Apple Wants to get Closer to Your Heart
Apple proved how ready it is to work with health-related partners back at WWDC 2017 when it announced hassle-free Apple Watch pairing for gym equipment.
Those partnerships now appear to be focusing around matters of the heart, no small thing when you consider heart disease accounts for around one-in-four U.S. deaths.
Fast tracking heart health
We know Apple is involved in a study in collaboration with Stanford Hospital to determine if Apple Watch can accurately detect an irregular heartbeat. Apple Watch Series 3 introduces some real advances in heart health measurement and analysis.
It can now monitor measurements like resting heart rate, recovery heart rate and will provide you with a notification if you have an elevated heart rate when you are actually inactive. It also tracks heart rhythm.
Apple tests of the Cardiogram app showed this would already monitor your heart’s health with 97 percent accuracy.

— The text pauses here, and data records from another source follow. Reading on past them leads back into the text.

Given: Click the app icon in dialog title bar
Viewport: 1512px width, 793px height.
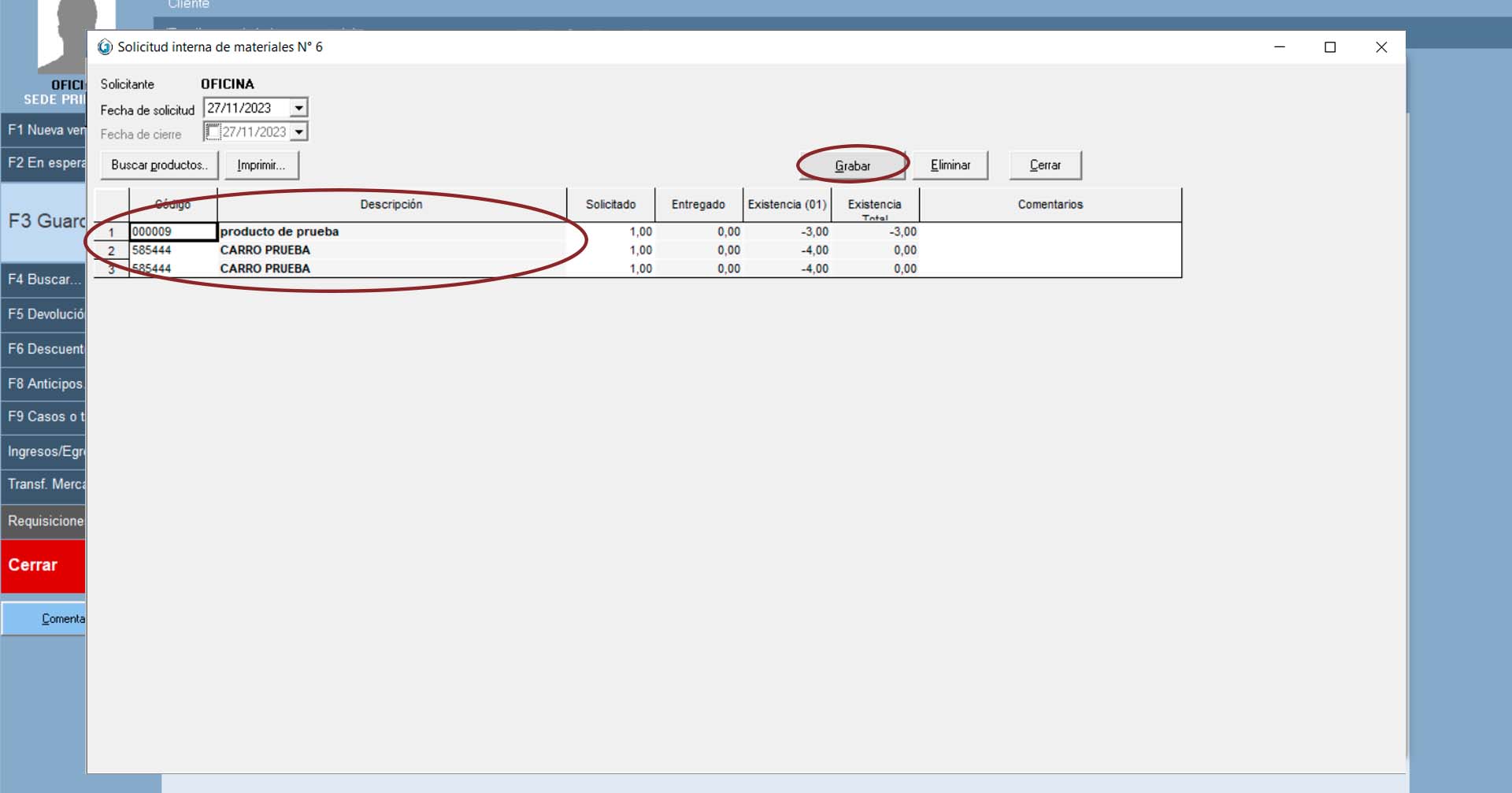Looking at the screenshot, I should [x=105, y=47].
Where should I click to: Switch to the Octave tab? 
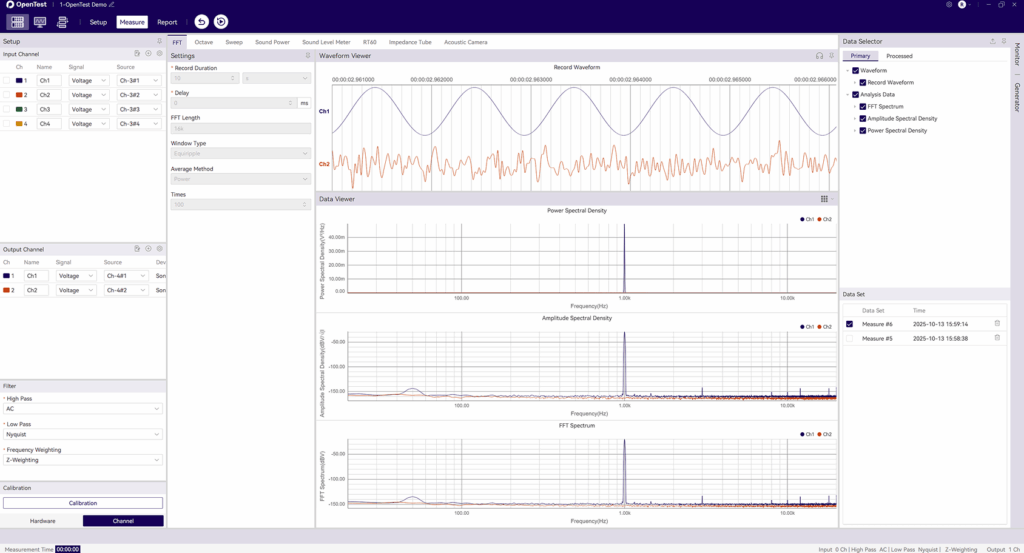203,42
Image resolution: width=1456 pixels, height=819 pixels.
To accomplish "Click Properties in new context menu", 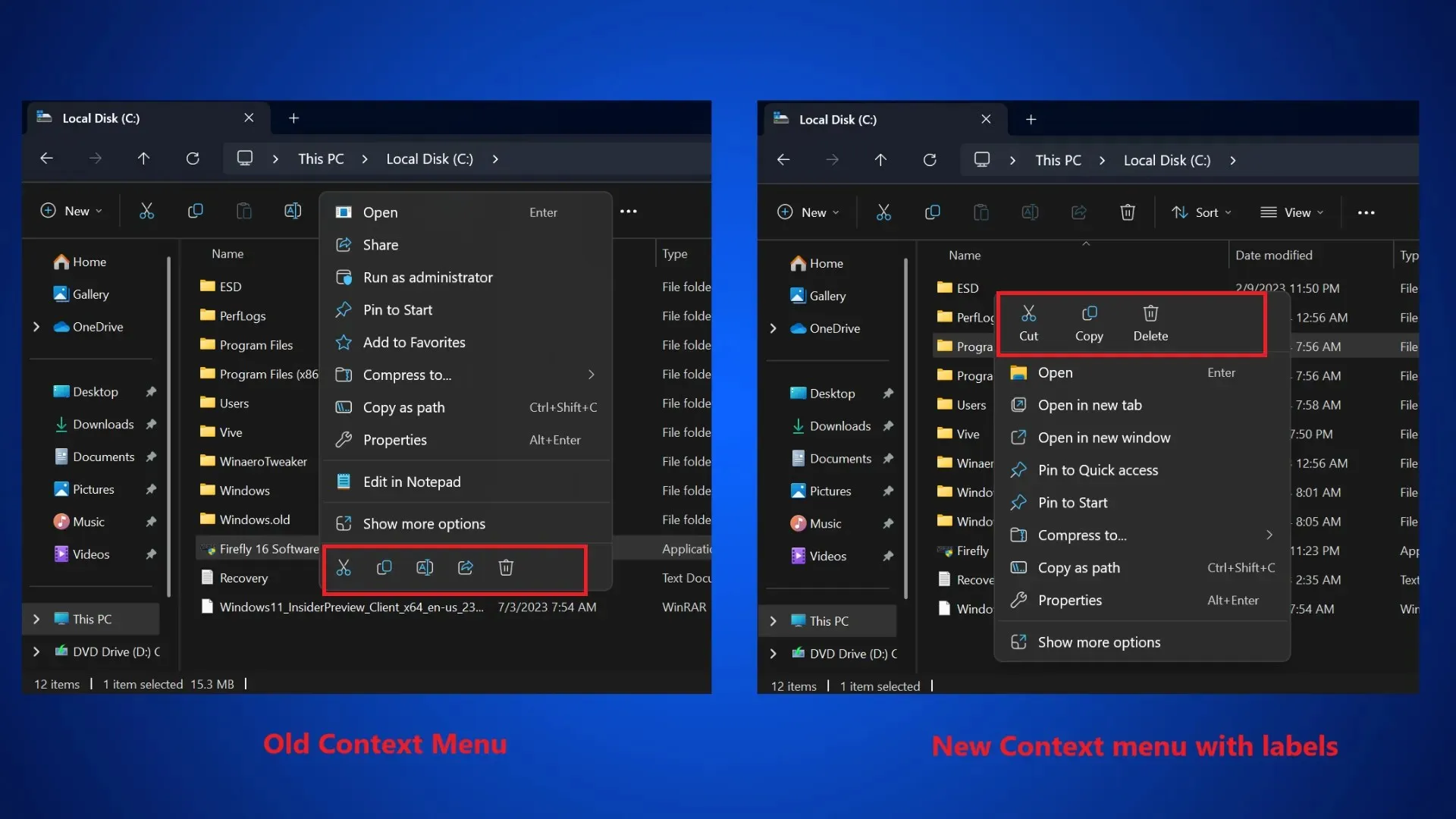I will 1069,600.
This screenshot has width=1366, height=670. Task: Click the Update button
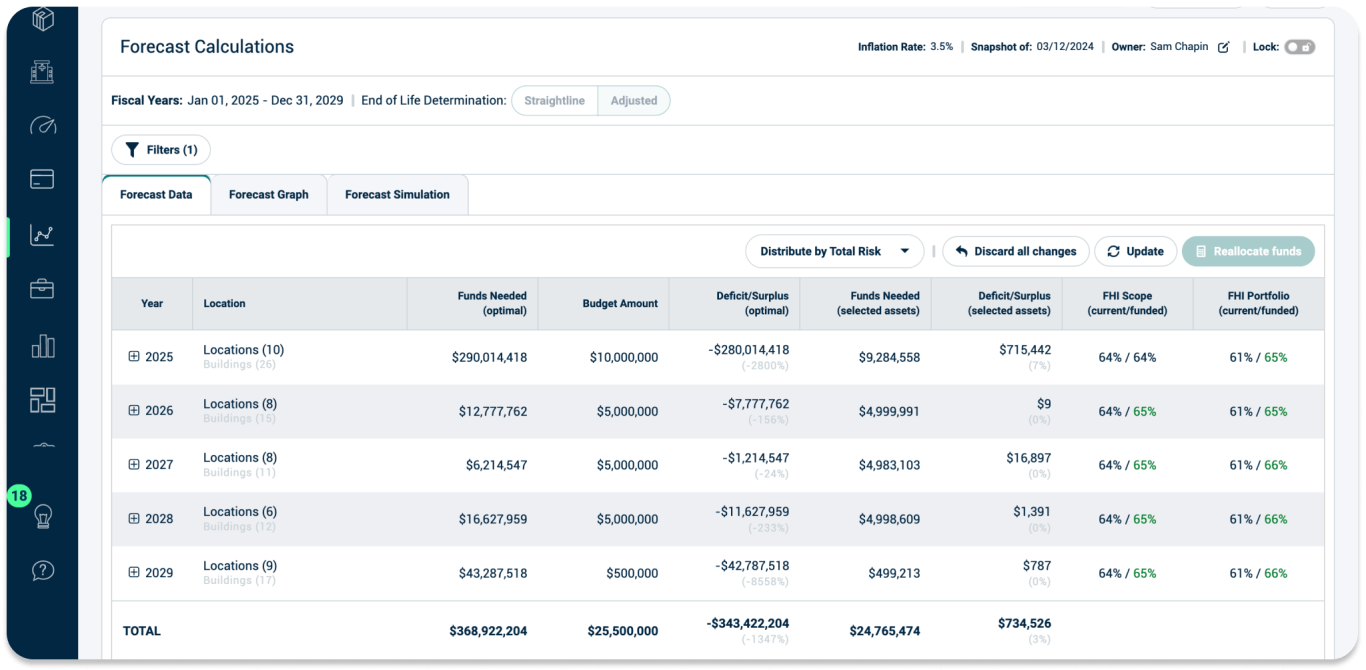click(x=1135, y=251)
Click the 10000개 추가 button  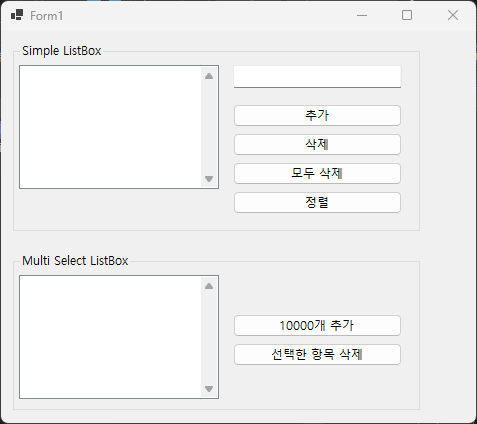point(317,326)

A recently-revealed Apple patent describes a smart blood pressure monitoring solution that monitors pressure and applies contextual analysis to figure out if there is a problem.
That means that if you are in a tense situation and pressure rises then the system will become clever enough to know this probably isn’t a problem, but will also be smart enough to recognize when raised pressure in otherwise relaxed environments might be.
Embrace and extend
Apple’s Tim Cook has previously shown some willingness to support compatible external devices that may boost the company’s platforms utility in health and wellness.
The FDA’s recent decision to relax some rules in order to accelerate development of digital health-related solutions will likely empower potential Apple partners to build effective third party solutions.
It’s easy to imagine WIWE, a third party developer of an iOS-connected ECG reader that works with an app on your iPhone to evaluate the data it collects, using these solutions to deliver real clinical grade tools for heart health.
WIWE tracks data related to arrhythmia or heart rate regularity; ventricular repolarization heterogeneity; plus values of blood-oxygen level and heart rate are shown on the evaluation screen.
It has achieved some powerful industry traction, including recommendations from the likes of Professor Bela Merkely, Director of the Semmelweis Heart Clinic in Budapest, Vice President of the European Cardiology Society.
Heart condition and treatment solutions
Another tack at heart-related health colmes from two new apps aimed at atrial fibrillation. The apps were designed by the European Society of Cardiology (ESC) and the University of Birmingham and are available now for free on the App Store.
- My AF provides patients with information about the condition of their heart, how to treat it, and tips on improving lifestyle. The app also allows patients to record symptoms and quality of life within a digital diary.
- AF Manager for physicians and other health care professionals. It provides a range of interactive tools and and guides to help healthcare pros take better care decision that relate to the personal needs of their patient.
These are by no means the only solutions for heart health you’ll find on/around Apple’s platforms, but the relative maturity of these solutions and their already market proven effectiveness in actually saving lives hints at a wider future for digital health.
As technologists develop new sensors for different conditions, we can predict rapid deployment of new tools and solutions to help manage, treat or mitigate those conditions.